Our Process
Stanford Health Care requires that proposed uses of AI tools undergo a formal review process called a Fair, Useful, and Reliable Model (FURM) assessment. HEAL-AI’s ethical assessments are one component of the FURM process.
Our Objectives
The goal of the ethical assessment is to identify potential ethical issues with new uses of AI tools and make recommendations that can help avoid harm. The HEAL-AI lab conducts stakeholder interviews and writes up findings, focusing especially on issues where the values and expectations of AI tool developers, implementers, clinician users, and patients don’t line up. Each report includes recommendations for how the implementation and monitoring plan could be strengthened. Using a coaching model, we provide direct feedback to proposer teams to help them make the strongest possible case that their proposed implementation will help deliver care of the highest quality while treating the workforce fairly and minimizing risks.
We deliver our report and recommendations to a decision-making body at Stanford Health Care, the Data Science Executive Committee, which makes the decision about whether the proposed use of AI will go forward. Where a proposed use case proceeds to deployment, our report helps the health system ensure that the implementation and monitoring plans are robust. Sometimes, we also help the organization say no. By identifying use cases where the risks seem to outweigh the benefits, or where the benefits are too modest to justify the investment, our assessments help decision makers make wise choices navigating a deluge of potential uses of AI.
Our Process
The ethical assessment process is designed to be completed within 30 days by a small team without a high degree of technical mastery of machine learning methods. We work with data scientists at Stanford Health Care to ensure that we learn about key aspects of AI tools, and we work with clinical quality leaders to ensure that we understand how the tools will be integrated into hospital workflows.

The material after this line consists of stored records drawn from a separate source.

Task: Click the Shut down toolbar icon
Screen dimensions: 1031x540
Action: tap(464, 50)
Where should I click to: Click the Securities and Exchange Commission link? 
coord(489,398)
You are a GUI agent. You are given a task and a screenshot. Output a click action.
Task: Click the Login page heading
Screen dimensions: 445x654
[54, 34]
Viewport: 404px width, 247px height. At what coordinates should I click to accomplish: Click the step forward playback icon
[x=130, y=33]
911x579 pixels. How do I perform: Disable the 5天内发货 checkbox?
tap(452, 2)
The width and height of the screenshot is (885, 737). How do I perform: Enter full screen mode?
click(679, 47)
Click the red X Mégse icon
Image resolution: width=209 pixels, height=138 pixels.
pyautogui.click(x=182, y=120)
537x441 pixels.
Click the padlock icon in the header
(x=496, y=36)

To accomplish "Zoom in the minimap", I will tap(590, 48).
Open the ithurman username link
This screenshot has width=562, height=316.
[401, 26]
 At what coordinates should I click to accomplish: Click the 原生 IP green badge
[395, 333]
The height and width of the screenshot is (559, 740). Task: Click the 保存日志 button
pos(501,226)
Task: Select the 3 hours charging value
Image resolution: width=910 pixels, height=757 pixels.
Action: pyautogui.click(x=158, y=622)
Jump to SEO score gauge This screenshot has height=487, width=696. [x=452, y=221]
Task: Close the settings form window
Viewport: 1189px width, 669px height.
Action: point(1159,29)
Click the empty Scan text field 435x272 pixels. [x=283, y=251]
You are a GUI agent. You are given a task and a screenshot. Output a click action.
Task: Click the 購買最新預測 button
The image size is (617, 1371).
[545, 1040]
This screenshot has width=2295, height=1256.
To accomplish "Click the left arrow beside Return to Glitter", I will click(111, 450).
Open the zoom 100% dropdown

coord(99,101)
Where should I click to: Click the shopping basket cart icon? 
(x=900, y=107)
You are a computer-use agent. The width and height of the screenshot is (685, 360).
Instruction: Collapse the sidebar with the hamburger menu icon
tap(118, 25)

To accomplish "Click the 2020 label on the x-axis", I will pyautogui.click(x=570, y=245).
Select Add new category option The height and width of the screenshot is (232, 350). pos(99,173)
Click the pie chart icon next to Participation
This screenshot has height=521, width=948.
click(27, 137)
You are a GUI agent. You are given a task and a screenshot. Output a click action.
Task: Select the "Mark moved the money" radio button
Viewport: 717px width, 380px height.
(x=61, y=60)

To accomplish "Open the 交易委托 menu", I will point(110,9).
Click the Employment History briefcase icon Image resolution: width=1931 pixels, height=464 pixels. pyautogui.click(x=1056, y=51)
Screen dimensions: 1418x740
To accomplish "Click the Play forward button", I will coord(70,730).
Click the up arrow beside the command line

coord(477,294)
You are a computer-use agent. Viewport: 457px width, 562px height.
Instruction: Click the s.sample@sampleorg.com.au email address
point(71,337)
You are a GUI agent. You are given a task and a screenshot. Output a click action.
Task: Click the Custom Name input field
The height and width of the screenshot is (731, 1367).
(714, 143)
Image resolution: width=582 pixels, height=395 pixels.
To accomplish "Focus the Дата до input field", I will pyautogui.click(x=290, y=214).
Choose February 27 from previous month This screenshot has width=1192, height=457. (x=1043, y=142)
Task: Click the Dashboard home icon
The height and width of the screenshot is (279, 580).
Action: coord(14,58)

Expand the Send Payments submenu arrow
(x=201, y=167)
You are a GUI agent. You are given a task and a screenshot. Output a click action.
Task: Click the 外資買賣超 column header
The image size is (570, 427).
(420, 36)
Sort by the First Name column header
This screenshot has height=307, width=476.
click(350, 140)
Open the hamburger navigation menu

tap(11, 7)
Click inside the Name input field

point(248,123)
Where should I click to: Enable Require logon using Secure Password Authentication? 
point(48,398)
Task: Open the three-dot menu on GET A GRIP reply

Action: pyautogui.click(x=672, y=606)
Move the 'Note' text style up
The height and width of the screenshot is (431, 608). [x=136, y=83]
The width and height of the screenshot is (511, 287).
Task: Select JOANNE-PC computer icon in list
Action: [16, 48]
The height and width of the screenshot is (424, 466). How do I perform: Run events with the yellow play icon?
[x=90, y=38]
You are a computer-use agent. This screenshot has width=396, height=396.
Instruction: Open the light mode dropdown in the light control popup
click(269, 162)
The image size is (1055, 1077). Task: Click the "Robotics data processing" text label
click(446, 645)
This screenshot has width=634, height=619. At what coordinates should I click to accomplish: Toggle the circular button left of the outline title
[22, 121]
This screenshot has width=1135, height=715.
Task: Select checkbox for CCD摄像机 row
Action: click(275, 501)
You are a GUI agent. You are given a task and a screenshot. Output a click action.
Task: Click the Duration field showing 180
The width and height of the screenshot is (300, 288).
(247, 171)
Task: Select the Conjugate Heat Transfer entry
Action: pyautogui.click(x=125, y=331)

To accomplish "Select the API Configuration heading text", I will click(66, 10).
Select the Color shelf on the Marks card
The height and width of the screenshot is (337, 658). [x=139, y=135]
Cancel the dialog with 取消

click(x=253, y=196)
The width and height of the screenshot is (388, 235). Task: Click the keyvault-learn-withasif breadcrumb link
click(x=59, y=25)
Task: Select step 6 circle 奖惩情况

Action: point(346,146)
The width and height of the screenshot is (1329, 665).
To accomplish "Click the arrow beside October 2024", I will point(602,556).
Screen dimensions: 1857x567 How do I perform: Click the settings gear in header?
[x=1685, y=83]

The ethics assessment begins during an intake interview, in which our team seeks to clarify how the tool works and will be integrated into clinical workflow and begins to identify ethical issues.
Next, the team conducts semi-structured interviews with key informants from 3 stakeholder groups: proposers (AI tool developers and clinicians leading the implementation planning), users (prospective or, if a pilot is underway, actual), and patients (current or former Stanford Health Care patient volunteers). We speak with 8-10 individuals for each AI tool, a number that balances breadth of stakeholder views with our need to complete assessments on a rapid cycle. Interviews explore perceptions about the potential benefits, risks, and burdens of the AI tool, privacy, informed consent, transparency, cost, bias, human-computer interaction, and fairness.
A critical aspect of our work is engaging patients in the AI governance process. We hold focus groups of members of a learning community of patient representatives called the Patient Partner Panel. We provide this standing group of patient partners with training on AI fundamentals and continuing opportunities to learn about AI tools. In engaging with the Patient Partner Panel, we seek to surface issues that matter to patients, and to ask–rather than assume–what patients want on matters such as patient consent and how to allocate predictive tools’ risk of false positives and false negatives.
To create our written report, we analyze interview and focus group transcripts using thematic content analysis. After the ethics team discusses the draft report, it is submitted for review by the Patient Partner Panel as well as a panel of AI ethics experts. The role of the experts is to provide a final check on the completeness of the issues discussed and the strength of our recommendations. The final report is then delivered to the proposer team and the health system.
We are developing open-source materials providing more details and guidance on the ethical assessment process. Interview guides, templates for tracking assessments, and sample reports from completed ethics evaluations are available, and new materials will be added regularly as our work continues.